Exercise requirements ▸ Could you return every line of the records below that contains the word "request"?

== Segment start ==

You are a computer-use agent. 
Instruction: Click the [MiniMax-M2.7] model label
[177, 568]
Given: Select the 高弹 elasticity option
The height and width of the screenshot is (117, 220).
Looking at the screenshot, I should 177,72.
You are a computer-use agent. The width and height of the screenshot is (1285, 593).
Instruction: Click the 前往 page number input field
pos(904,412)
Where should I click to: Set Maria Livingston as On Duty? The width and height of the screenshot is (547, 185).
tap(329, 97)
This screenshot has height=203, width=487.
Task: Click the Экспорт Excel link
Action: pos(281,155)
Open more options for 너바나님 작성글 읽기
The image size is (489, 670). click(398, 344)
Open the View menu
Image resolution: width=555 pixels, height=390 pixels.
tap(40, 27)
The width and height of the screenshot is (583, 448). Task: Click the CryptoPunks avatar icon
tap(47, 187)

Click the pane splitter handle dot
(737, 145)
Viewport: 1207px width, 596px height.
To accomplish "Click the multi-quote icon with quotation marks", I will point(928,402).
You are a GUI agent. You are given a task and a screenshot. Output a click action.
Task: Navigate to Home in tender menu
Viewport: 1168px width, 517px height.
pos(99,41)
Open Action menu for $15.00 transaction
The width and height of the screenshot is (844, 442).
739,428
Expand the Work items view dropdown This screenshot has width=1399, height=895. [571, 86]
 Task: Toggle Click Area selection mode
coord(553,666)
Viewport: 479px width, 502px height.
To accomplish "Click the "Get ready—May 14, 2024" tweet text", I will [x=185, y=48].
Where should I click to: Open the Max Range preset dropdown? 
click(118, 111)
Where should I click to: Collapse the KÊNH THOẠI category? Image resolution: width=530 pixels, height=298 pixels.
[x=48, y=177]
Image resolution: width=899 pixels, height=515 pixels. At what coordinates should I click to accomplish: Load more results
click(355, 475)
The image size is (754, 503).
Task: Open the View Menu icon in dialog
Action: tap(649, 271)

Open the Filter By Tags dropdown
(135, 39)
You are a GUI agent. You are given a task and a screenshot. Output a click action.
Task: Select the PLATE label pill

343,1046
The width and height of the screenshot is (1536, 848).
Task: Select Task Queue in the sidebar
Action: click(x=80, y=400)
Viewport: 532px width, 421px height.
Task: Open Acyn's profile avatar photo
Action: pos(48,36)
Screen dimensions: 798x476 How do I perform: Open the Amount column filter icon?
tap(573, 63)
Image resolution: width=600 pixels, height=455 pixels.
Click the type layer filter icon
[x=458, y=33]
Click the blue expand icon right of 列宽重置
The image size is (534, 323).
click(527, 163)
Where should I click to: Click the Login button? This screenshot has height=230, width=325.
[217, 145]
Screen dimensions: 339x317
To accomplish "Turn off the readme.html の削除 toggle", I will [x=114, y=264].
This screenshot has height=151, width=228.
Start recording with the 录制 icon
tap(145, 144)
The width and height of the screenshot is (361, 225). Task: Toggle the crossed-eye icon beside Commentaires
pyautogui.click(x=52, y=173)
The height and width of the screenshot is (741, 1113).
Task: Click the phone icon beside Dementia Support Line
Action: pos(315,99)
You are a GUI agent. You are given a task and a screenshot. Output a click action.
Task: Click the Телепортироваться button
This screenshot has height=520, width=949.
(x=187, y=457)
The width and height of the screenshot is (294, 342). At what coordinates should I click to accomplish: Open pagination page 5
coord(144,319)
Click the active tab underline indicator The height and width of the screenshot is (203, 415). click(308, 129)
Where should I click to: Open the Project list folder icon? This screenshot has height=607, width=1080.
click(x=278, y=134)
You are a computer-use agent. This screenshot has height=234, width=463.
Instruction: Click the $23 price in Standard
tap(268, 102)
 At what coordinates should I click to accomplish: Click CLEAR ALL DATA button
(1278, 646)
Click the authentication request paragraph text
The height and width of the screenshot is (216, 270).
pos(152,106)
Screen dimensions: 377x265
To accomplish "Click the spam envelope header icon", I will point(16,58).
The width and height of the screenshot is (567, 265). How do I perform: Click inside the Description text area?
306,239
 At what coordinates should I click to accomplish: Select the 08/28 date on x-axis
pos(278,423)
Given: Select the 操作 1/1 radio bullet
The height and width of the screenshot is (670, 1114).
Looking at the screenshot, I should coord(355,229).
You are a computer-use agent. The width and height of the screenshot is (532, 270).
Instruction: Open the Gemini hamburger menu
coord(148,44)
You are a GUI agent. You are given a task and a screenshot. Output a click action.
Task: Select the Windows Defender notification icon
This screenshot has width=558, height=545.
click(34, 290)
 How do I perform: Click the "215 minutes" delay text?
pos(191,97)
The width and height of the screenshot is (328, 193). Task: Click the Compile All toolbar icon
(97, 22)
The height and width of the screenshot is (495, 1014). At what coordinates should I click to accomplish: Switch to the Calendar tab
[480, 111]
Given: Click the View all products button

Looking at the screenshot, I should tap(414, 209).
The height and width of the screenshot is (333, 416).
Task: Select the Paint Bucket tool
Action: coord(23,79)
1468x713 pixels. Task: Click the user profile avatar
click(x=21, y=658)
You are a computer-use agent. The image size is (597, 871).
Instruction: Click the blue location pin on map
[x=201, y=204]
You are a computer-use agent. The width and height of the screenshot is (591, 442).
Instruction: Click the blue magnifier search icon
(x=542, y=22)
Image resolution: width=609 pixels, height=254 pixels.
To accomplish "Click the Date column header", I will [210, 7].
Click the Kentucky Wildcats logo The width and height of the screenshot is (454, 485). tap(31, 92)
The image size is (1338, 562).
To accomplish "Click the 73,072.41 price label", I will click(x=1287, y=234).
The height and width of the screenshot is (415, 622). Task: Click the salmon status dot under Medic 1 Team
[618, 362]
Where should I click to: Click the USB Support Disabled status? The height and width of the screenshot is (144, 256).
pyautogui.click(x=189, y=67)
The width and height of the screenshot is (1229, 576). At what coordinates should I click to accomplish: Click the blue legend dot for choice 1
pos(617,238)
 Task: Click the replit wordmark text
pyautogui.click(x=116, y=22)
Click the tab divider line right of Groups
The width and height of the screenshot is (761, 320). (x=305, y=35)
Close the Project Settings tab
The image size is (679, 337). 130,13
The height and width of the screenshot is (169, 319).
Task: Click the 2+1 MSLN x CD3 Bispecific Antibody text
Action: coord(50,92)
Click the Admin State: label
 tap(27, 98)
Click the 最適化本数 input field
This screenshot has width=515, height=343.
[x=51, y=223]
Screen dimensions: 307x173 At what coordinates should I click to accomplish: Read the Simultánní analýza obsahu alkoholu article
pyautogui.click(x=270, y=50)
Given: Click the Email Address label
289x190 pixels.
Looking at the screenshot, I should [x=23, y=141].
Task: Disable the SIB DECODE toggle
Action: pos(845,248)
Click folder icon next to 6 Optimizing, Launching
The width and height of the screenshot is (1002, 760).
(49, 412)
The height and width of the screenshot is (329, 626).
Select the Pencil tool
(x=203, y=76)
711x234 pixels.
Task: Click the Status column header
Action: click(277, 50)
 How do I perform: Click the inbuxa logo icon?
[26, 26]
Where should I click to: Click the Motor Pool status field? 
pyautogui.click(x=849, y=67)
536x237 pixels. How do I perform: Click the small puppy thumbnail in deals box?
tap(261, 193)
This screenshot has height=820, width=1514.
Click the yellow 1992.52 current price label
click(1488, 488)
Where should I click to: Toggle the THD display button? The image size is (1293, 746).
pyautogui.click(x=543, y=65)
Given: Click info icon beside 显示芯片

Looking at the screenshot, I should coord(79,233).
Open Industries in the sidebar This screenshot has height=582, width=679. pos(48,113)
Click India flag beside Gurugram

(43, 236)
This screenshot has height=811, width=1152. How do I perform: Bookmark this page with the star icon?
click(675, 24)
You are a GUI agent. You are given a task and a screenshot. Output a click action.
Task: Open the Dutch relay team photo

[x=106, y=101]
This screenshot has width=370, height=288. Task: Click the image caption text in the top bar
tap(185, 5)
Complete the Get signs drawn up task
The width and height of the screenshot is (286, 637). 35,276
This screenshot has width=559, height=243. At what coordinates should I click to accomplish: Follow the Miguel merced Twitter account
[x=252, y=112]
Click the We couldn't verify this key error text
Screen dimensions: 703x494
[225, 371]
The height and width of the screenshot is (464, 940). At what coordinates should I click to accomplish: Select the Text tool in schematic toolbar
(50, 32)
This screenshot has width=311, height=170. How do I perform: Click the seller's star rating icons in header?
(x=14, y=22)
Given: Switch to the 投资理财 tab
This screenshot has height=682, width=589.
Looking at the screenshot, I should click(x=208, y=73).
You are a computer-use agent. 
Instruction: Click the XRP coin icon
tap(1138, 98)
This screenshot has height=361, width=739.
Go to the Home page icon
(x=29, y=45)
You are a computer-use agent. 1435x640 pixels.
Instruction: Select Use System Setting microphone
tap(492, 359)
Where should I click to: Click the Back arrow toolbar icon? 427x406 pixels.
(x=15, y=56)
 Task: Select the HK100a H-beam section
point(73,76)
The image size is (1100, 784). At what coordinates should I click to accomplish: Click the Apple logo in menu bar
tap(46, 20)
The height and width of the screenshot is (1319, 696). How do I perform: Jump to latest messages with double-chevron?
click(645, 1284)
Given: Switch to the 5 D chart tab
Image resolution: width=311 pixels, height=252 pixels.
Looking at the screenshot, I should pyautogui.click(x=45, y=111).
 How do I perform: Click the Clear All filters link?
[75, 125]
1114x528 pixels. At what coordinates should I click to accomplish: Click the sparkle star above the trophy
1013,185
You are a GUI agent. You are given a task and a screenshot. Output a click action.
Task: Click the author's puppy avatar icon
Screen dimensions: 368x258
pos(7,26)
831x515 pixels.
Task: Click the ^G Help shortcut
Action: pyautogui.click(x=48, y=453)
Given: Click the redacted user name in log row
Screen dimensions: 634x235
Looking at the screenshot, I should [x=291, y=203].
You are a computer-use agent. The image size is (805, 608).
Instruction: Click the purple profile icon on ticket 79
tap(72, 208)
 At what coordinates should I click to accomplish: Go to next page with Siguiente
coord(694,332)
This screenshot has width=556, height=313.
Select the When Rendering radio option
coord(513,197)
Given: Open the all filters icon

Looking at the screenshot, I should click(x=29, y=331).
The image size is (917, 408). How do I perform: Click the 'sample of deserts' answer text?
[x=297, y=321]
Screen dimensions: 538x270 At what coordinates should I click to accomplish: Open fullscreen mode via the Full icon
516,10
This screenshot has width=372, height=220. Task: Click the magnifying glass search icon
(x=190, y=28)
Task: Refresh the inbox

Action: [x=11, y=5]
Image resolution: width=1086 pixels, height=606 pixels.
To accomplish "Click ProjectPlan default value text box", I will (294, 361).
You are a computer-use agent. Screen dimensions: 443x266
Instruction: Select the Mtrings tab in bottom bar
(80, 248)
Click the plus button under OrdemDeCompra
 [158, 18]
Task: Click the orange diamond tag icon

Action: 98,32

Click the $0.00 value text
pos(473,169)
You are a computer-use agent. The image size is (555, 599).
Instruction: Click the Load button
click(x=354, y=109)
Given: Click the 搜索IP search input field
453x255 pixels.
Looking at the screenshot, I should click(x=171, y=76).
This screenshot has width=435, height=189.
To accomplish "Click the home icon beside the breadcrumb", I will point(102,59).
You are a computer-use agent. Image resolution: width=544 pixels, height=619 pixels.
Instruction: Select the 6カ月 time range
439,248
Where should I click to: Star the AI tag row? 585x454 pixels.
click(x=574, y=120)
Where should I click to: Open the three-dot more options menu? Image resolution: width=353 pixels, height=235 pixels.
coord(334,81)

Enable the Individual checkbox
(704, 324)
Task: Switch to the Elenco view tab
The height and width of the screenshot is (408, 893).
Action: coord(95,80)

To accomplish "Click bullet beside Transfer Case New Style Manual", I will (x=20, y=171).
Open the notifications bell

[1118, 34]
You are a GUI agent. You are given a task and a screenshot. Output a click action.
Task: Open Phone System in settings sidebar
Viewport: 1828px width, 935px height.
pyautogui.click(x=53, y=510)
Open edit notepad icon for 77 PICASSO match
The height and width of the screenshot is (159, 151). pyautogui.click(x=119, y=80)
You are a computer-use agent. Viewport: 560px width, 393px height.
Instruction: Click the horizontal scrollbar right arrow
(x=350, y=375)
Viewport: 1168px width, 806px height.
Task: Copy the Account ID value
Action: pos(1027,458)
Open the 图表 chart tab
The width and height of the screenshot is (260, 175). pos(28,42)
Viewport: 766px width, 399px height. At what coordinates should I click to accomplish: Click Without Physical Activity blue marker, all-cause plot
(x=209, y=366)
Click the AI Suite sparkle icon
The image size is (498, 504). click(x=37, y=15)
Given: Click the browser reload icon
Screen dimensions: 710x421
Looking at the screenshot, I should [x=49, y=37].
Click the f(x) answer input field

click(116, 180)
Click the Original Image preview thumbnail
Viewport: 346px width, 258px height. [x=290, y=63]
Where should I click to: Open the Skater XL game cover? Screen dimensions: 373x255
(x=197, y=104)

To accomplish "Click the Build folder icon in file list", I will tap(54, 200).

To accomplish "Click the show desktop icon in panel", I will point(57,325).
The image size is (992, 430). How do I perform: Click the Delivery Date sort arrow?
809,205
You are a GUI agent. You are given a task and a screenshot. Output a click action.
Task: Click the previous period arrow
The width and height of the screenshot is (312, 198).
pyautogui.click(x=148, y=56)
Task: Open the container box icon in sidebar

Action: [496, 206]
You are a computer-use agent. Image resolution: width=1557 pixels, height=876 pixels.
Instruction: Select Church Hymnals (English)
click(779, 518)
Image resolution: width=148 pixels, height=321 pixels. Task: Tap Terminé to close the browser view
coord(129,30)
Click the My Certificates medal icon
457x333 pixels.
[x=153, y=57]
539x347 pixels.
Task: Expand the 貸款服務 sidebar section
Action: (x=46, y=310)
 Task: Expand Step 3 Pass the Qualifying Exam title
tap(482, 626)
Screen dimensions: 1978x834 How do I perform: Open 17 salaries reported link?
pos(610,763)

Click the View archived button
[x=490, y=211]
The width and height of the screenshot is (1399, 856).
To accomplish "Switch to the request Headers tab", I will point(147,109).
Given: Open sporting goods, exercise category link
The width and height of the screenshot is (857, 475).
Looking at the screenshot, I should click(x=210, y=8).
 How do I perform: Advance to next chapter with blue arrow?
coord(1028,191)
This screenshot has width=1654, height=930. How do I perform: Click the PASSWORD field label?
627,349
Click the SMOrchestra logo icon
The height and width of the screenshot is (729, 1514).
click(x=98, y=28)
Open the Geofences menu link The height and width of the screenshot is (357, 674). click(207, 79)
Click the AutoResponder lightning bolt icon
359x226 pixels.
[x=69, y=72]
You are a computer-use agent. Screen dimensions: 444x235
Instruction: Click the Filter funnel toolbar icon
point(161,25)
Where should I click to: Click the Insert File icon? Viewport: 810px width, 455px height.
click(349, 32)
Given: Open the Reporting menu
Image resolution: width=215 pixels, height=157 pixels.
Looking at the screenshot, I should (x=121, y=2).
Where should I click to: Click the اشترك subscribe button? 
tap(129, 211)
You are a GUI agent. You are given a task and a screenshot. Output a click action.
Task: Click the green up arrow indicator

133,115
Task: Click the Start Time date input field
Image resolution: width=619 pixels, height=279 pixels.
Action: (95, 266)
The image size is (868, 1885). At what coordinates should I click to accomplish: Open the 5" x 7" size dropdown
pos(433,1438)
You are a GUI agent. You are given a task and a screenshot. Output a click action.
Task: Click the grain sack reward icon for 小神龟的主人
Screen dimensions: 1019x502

== Segment end ==

Reply to the task ▸
Click the authentication request paragraph text
To accomplish "Switch to the request Headers tab", I will point(147,109).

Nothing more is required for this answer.